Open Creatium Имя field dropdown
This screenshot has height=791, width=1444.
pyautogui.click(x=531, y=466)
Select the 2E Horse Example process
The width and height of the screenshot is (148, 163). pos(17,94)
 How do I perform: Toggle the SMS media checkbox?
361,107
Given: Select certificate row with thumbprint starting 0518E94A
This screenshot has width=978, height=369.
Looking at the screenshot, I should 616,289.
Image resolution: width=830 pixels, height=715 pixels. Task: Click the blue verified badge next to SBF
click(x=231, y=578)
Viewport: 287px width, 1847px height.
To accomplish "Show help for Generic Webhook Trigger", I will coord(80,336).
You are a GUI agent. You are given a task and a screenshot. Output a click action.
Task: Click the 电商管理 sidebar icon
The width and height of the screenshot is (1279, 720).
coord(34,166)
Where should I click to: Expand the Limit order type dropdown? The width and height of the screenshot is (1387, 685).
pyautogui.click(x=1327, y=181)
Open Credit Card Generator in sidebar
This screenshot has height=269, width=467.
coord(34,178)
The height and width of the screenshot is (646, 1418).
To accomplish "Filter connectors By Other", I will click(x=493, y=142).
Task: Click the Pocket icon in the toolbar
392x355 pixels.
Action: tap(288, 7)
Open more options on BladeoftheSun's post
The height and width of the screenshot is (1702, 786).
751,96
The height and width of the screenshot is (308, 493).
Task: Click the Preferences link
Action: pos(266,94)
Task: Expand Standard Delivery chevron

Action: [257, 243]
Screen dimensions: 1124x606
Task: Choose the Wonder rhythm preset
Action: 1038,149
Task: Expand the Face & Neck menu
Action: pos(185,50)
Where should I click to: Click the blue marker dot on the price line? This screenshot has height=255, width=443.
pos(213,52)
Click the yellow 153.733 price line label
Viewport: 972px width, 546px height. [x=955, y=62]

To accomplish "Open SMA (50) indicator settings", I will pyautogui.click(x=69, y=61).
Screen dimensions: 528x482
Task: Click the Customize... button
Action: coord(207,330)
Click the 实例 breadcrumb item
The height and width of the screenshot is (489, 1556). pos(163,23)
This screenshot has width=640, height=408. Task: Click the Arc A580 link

§ §

• [What the exercise asks]
Where the material contains a line with "icon", return that line.

• [Result of the exercise]
Task: Click the 电商管理 sidebar icon
Task: Click the Pocket icon in the toolbar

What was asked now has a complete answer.